§ Records shown:
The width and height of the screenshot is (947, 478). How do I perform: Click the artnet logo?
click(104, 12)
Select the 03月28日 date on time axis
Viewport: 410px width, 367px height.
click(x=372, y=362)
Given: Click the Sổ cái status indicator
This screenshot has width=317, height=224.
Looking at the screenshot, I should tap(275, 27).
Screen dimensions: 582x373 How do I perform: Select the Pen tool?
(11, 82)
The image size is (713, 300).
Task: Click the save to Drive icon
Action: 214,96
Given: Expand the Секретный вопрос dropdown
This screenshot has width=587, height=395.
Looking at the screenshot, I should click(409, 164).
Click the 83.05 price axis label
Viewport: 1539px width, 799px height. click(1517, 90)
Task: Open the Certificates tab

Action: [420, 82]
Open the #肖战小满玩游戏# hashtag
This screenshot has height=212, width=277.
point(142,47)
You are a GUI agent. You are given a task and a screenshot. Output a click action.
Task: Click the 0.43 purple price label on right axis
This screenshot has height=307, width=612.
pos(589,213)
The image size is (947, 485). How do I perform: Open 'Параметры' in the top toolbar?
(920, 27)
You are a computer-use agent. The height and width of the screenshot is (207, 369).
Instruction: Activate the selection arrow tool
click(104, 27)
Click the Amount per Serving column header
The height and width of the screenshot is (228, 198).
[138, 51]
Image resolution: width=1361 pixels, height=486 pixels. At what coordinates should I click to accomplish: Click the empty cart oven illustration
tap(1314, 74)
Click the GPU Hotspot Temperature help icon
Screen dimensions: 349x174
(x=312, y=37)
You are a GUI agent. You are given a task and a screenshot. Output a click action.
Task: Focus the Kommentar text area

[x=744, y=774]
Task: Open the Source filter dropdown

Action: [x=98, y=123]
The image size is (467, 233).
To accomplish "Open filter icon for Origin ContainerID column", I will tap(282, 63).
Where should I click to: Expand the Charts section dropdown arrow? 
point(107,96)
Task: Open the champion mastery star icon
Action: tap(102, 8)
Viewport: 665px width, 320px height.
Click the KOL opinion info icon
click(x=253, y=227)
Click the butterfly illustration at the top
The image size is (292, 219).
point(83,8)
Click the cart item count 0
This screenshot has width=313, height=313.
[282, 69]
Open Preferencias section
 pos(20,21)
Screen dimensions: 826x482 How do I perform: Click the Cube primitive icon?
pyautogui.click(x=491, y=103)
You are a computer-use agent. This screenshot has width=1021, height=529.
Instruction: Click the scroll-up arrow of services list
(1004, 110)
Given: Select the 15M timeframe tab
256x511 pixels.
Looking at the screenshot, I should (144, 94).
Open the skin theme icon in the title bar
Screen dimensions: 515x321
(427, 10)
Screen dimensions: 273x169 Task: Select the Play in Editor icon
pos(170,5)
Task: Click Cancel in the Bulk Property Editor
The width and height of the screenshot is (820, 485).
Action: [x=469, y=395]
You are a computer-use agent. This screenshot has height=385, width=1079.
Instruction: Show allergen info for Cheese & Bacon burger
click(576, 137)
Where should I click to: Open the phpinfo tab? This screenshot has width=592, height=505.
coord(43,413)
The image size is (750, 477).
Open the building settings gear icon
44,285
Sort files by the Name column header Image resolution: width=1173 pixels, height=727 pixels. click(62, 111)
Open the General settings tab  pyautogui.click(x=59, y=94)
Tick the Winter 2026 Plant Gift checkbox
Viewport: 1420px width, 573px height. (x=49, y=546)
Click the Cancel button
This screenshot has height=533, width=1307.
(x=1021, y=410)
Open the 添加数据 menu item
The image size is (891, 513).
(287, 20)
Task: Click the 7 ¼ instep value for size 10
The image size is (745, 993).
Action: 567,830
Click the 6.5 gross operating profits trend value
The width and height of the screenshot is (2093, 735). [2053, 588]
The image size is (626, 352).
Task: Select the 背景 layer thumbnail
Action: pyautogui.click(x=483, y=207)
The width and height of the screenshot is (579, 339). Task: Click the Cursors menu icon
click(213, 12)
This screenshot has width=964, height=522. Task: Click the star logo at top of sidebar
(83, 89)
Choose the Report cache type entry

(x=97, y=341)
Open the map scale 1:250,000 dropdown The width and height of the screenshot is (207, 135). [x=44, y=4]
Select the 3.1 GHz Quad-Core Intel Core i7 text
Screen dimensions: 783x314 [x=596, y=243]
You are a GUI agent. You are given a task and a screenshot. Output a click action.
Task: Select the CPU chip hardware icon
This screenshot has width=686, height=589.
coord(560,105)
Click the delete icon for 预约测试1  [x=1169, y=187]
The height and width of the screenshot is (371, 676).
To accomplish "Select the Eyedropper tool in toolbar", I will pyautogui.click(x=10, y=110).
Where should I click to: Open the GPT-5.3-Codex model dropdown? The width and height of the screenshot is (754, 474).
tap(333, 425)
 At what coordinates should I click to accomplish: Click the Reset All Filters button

§ Task objective: Line count for the word "header": tally the lines of the records above that hold it and give only that figure.

§ Exercise response: 2